Question

Factor each polynomial using the greatest common factor. If there is no common factor other than 1 and the polynomial cannot be factored, so state.$$x^{2}+6 x$$

Answer

**step1** Identify the terms of the polynomial

The given polynomial is $$x^{2}+6x$$.
This polynomial has two terms:
The first term is $$x^{2}$$.
The second term is $$6x$$.

**step2** Find the greatest common factor of the coefficients

Let's look at the numerical coefficients of each term.
The coefficient of $$x^{2}$$ is 1.
The coefficient of $$6x$$ is 6.
The greatest common factor (GCF) of 1 and 6 is 1.
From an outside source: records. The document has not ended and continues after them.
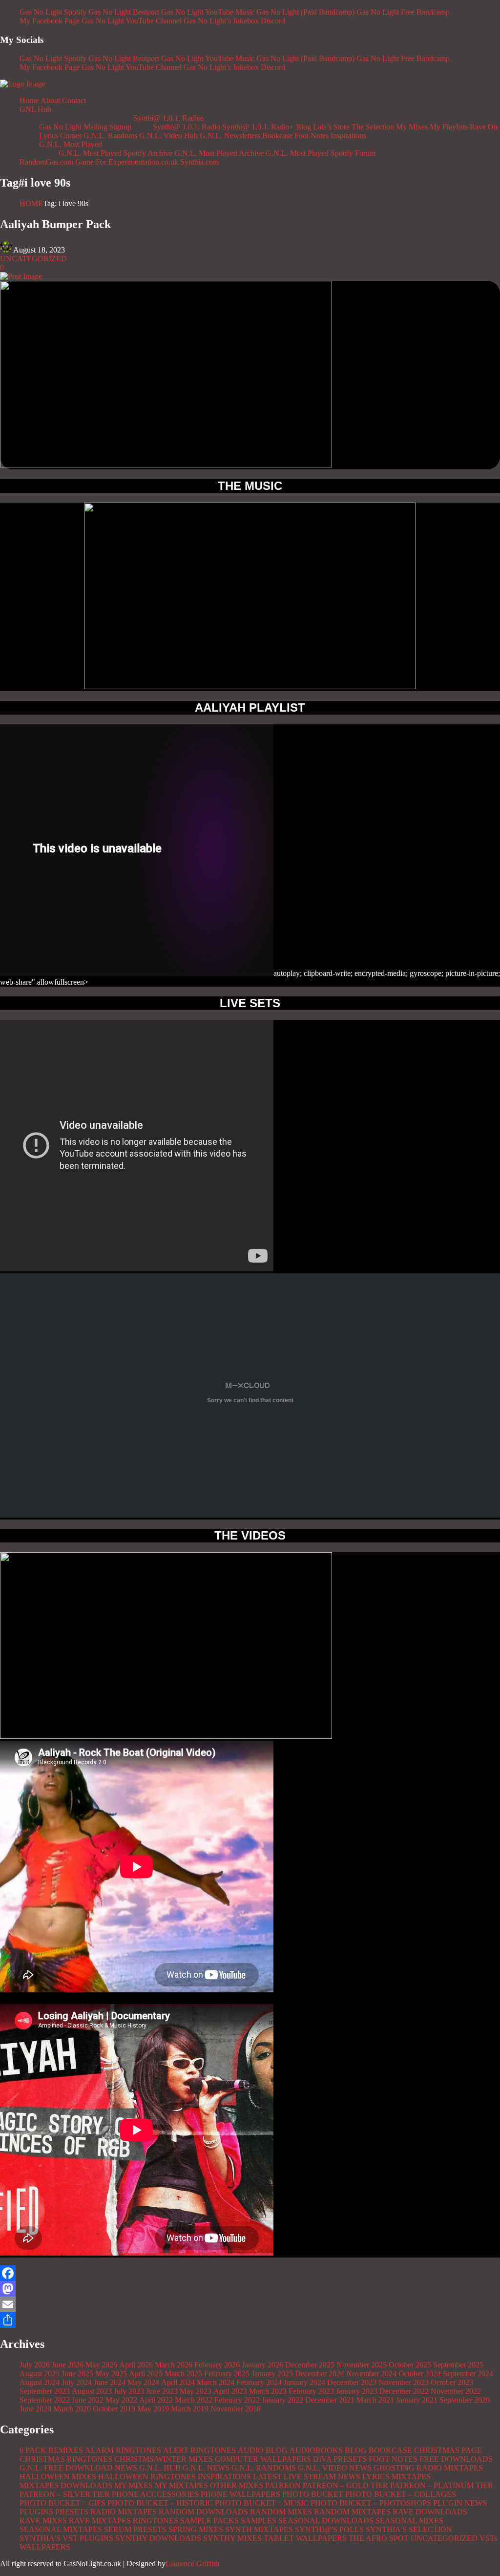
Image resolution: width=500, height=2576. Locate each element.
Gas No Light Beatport (123, 12)
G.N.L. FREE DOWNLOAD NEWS (78, 2468)
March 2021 (375, 2400)
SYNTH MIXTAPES (259, 2529)
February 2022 (237, 2400)
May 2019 (153, 2409)
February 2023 (311, 2391)
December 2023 (351, 2382)
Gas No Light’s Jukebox (221, 21)
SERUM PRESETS (135, 2529)
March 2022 (193, 2400)
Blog (303, 127)
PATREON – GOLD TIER (345, 2485)
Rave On (484, 127)
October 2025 (410, 2365)
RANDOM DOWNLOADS (203, 2512)
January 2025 (272, 2373)
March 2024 (215, 2382)
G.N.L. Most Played (70, 144)
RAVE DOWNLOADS (430, 2512)
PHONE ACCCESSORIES (155, 2494)
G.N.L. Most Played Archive (219, 153)
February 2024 (259, 2382)
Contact (74, 100)
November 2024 (371, 2373)
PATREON (283, 2485)
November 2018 (235, 2409)
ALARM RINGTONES (123, 2450)
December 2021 (329, 2400)
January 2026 (262, 2365)
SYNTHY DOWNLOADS (158, 2538)
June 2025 (77, 2373)
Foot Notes (311, 135)
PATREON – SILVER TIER (65, 2494)
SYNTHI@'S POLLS (329, 2529)
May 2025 (111, 2373)
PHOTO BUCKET (312, 2494)
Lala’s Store (331, 127)
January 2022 (282, 2400)
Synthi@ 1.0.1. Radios (168, 118)
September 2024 (468, 2373)
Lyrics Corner (60, 135)
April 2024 (178, 2382)
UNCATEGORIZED (33, 258)
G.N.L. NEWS (206, 2468)
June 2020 (35, 2409)
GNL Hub (35, 109)
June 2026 (67, 2365)
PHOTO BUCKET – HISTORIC (160, 2503)
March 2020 (72, 2409)
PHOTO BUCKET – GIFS (62, 2503)
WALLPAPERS (45, 2547)
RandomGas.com (46, 162)
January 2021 (417, 2400)
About (50, 100)
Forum (365, 153)
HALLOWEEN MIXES (58, 2476)
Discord (273, 21)
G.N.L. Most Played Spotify (309, 153)
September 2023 (45, 2391)
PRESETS (71, 2512)
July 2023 (129, 2391)
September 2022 (45, 2400)
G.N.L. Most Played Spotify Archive (115, 153)
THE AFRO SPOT (379, 2538)
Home (29, 100)
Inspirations (348, 135)
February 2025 (227, 2373)
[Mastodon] (250, 2289)
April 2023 (230, 2391)
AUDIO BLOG (263, 2450)
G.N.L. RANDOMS (263, 2468)
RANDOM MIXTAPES (352, 2512)
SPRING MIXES (195, 2529)
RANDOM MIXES (281, 2512)
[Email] (250, 2304)
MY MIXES (133, 2485)
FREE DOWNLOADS (456, 2459)
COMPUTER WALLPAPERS (263, 2459)
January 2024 (304, 2382)
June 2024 (109, 2382)
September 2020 (464, 2400)
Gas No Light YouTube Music (207, 12)
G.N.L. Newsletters (230, 135)
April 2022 (156, 2400)
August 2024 (40, 2382)
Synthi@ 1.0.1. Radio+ (258, 127)
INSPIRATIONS (224, 2476)
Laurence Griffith (192, 2563)
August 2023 (92, 2391)
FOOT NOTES (393, 2459)
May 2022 (121, 2400)
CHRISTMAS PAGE (448, 2450)
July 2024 (77, 2382)
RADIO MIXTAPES (123, 2512)
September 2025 (458, 2365)
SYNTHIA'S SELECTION (409, 2529)
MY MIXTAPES (181, 2485)
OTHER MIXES (236, 2485)
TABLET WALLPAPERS (305, 2538)
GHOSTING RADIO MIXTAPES (428, 2468)
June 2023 (162, 2391)
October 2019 (114, 2409)
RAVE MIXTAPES (100, 2520)
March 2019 (189, 2409)
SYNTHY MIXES (232, 2538)
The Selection (373, 127)
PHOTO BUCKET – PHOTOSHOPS (371, 2503)
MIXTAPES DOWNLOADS (66, 2485)
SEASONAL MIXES (409, 2520)
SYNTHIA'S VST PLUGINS (66, 2538)
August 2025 (40, 2373)
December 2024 (319, 2373)
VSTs (488, 2538)
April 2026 (136, 2365)
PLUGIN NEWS (460, 2503)
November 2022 (456, 2391)
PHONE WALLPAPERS (240, 2494)
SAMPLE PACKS (209, 2520)
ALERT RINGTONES (199, 2450)
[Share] (250, 2320)
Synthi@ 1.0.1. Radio (186, 127)
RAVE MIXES (43, 2520)
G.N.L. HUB (160, 2468)
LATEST (267, 2476)
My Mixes (412, 127)
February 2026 (217, 2365)
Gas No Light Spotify (53, 12)
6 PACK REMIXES (51, 2450)
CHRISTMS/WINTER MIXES (163, 2459)
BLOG (356, 2450)
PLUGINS (36, 2512)
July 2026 (35, 2365)
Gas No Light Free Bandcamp (403, 12)
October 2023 (452, 2382)
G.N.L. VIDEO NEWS (335, 2468)
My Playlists (449, 127)
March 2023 (268, 2391)
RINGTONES (155, 2520)
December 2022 (404, 2391)
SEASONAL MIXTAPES (61, 2529)
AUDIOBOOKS (316, 2450)
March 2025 (183, 2373)
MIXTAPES (411, 2476)
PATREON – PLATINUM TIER (441, 2485)
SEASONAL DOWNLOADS (326, 2520)
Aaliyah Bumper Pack (55, 224)
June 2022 (88, 2400)
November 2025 (361, 2365)
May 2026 (101, 2365)
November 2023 (403, 2382)
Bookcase (277, 135)
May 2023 (195, 2391)
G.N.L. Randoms (110, 135)
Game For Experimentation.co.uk (126, 162)
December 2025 (309, 2365)
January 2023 (356, 2391)
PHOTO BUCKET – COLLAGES (400, 2494)
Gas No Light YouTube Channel (132, 21)
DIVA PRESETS (340, 2459)
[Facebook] (250, 2273)
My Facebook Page (50, 21)
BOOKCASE (390, 2450)
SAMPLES (258, 2520)
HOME (31, 203)
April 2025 (146, 2373)
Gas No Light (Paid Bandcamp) (305, 12)
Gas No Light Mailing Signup (85, 127)
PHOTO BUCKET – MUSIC (262, 2503)
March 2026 (173, 2365)
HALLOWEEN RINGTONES (147, 2476)
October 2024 (419, 2373)
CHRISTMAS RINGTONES (66, 2459)
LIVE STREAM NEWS (322, 2476)
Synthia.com (199, 162)
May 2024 (143, 2382)
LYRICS (376, 2476)
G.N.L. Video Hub (168, 135)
**step3** Find the greatest common factor of the variables

Now let's look at the variable parts of each term.
The variable part of $$x^{2}$$ is $$x \times x$$.
The variable part of $$6x$$ is $$x$$.
The common variable factor with the lowest power present in both terms is $$x$$.

Question1.step4 (Determine the overall greatest common factor (GCF))

To find the overall GCF of the polynomial, we multiply the GCF of the coefficients by the GCF of the variables.
GCF of coefficients = 1.
GCF of variables = $$x$$.
So, the overall Greatest Common Factor (GCF) of $$x^{2}$$ and $$6x$$ is $$1 \times x = x$$.

**step5** Divide each term by the GCF

Now, we divide each term of the polynomial by the GCF we found.
Divide the first term ($$x^{2}$$) by $$x$$:
$$x^{2} \div x = x$$
Divide the second term ($$6x$$) by $$x$$:
$$6x \div x = 6$$

**step6** Write the polynomial in factored form

To write the polynomial in factored form, we place the GCF outside the parentheses and the results of the division inside the parentheses.
The GCF is $$x$$.
The results of the division are $$x$$ and $$6$$.
So, the factored form of the polynomial $$x^{2}+6x$$ is $$x(x+6)$$.